** Begin PROVIDED DATA **

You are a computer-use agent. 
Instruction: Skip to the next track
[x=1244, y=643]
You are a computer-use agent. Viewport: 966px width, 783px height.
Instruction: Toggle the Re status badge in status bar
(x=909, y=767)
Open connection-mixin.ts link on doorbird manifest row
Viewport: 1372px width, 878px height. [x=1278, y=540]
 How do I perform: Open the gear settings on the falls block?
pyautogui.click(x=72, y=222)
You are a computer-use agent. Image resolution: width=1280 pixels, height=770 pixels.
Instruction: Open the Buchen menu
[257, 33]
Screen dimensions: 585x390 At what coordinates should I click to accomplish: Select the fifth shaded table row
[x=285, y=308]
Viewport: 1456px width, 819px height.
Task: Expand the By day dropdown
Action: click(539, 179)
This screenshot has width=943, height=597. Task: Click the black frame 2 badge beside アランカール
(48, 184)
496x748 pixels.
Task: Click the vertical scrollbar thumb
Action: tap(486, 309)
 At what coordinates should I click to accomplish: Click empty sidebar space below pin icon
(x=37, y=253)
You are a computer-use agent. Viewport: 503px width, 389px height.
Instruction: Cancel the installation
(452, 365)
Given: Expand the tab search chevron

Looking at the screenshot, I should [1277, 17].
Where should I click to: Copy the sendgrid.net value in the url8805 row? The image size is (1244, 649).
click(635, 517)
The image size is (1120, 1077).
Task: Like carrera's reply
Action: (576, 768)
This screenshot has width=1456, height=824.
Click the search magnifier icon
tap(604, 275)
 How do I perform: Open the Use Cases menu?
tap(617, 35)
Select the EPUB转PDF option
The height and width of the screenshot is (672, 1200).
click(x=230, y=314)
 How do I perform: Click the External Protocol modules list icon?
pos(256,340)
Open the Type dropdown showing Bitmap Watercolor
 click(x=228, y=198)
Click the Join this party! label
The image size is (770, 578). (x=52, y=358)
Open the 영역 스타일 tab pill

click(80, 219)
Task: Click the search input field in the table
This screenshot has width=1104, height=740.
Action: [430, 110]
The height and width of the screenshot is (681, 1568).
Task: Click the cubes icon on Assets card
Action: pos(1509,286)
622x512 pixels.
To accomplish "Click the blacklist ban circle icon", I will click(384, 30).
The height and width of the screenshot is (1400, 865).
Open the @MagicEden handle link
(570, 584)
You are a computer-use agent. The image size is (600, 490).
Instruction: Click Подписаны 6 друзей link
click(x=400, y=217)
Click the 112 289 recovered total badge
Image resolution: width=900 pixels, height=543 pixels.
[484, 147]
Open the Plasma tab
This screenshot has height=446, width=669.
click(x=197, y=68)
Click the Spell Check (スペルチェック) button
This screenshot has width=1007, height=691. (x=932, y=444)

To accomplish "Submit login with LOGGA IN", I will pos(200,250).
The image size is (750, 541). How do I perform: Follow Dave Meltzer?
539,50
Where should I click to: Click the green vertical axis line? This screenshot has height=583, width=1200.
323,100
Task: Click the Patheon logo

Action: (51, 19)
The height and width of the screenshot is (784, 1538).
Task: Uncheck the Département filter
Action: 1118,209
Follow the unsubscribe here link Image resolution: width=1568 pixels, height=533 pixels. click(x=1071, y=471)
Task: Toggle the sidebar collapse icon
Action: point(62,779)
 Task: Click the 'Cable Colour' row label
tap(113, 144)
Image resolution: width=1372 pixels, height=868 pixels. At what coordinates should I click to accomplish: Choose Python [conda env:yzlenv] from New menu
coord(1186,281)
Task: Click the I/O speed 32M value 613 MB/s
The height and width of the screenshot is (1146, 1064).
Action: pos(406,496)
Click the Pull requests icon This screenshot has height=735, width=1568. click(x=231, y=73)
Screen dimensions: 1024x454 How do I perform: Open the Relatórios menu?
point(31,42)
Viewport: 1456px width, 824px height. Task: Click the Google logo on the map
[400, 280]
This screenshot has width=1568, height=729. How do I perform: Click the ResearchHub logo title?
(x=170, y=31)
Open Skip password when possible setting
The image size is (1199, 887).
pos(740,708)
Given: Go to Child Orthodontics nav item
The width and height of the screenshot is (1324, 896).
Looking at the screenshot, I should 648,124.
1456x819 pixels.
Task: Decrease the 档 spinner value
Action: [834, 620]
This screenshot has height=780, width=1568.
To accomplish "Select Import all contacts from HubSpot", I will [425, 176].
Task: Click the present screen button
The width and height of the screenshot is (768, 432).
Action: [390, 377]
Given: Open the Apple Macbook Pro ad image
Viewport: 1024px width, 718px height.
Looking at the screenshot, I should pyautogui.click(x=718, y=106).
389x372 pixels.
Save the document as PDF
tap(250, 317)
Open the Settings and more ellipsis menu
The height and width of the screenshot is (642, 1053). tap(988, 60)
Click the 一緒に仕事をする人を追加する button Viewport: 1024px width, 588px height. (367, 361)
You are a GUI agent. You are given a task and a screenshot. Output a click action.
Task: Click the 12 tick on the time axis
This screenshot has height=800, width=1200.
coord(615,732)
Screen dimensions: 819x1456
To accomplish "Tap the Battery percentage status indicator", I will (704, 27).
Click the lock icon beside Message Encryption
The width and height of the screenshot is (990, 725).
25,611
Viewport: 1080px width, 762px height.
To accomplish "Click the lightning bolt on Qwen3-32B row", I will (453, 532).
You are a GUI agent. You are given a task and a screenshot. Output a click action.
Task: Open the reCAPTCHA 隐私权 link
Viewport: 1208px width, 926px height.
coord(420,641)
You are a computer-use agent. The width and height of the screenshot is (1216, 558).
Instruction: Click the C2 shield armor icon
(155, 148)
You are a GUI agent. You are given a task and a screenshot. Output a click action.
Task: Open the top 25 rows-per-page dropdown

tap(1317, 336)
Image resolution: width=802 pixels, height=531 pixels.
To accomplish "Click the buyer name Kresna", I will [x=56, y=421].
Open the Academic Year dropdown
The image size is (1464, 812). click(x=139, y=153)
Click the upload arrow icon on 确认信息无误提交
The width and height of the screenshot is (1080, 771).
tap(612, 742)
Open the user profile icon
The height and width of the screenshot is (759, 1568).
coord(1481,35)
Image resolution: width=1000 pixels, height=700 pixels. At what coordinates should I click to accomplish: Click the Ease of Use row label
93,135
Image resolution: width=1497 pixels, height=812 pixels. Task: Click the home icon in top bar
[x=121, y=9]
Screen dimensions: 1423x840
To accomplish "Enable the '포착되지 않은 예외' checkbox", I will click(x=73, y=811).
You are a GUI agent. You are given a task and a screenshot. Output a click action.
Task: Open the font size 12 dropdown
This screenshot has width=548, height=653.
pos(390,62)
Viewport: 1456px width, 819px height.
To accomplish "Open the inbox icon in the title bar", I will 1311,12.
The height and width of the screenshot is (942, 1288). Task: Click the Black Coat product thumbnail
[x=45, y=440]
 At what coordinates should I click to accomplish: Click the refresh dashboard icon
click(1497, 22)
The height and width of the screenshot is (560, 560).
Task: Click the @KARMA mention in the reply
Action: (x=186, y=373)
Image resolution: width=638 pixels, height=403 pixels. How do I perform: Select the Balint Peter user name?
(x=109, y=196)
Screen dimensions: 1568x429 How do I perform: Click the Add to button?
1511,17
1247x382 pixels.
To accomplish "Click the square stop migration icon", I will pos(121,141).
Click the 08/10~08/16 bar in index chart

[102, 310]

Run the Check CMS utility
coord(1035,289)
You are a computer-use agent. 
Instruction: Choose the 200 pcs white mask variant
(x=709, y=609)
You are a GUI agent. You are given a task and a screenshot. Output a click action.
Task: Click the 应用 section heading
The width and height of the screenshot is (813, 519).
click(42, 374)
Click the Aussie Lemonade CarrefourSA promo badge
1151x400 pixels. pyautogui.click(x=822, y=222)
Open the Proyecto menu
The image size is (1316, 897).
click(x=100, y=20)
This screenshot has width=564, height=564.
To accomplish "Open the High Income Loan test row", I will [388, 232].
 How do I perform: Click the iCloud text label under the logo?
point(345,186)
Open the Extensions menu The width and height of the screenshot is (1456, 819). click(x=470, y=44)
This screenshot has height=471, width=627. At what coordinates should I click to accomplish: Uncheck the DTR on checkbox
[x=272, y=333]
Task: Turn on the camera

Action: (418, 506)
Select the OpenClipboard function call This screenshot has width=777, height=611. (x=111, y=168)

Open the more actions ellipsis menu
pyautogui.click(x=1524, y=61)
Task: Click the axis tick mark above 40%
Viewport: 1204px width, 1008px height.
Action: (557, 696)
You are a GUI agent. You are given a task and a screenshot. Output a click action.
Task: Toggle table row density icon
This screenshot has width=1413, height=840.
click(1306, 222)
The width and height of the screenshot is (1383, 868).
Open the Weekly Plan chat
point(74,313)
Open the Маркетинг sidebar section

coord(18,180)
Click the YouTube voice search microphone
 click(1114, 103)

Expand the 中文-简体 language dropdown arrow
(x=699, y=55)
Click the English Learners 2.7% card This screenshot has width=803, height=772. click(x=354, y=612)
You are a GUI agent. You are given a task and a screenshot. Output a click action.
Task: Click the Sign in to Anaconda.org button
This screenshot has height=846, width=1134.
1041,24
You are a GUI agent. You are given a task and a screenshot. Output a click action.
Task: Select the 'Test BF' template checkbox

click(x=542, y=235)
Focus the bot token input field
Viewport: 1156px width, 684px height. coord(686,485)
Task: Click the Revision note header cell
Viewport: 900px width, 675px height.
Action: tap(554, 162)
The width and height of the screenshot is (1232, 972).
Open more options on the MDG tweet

** End PROVIDED DATA **

◆ **YOUR GOAL**
Copy the listing from the line with "Open connection-mixin.ts link" up to and including the line with "tap(604, 275)", swapping "magnifier" for "lens" and leaving everything else as it is.

◆ **CORRECT RESPONSE**
Open connection-mixin.ts link on doorbird manifest row
Viewport: 1372px width, 878px height. [x=1278, y=540]
 How do I perform: Open the gear settings on the falls block?
pyautogui.click(x=72, y=222)
You are a computer-use agent. Image resolution: width=1280 pixels, height=770 pixels.
Instruction: Open the Buchen menu
[257, 33]
Screen dimensions: 585x390 At what coordinates should I click to accomplish: Select the fifth shaded table row
[x=285, y=308]
Viewport: 1456px width, 819px height.
Task: Expand the By day dropdown
Action: click(539, 179)
This screenshot has width=943, height=597. Task: Click the black frame 2 badge beside アランカール
(48, 184)
496x748 pixels.
Task: Click the vertical scrollbar thumb
Action: tap(486, 309)
 At what coordinates should I click to accomplish: Click empty sidebar space below pin icon
(x=37, y=253)
You are a computer-use agent. Viewport: 503px width, 389px height.
Instruction: Cancel the installation
(452, 365)
Given: Expand the tab search chevron

Looking at the screenshot, I should [1277, 17].
Where should I click to: Copy the sendgrid.net value in the url8805 row? The image size is (1244, 649).
click(635, 517)
The image size is (1120, 1077).
Task: Like carrera's reply
Action: (576, 768)
This screenshot has width=1456, height=824.
Click the search lens icon
tap(604, 275)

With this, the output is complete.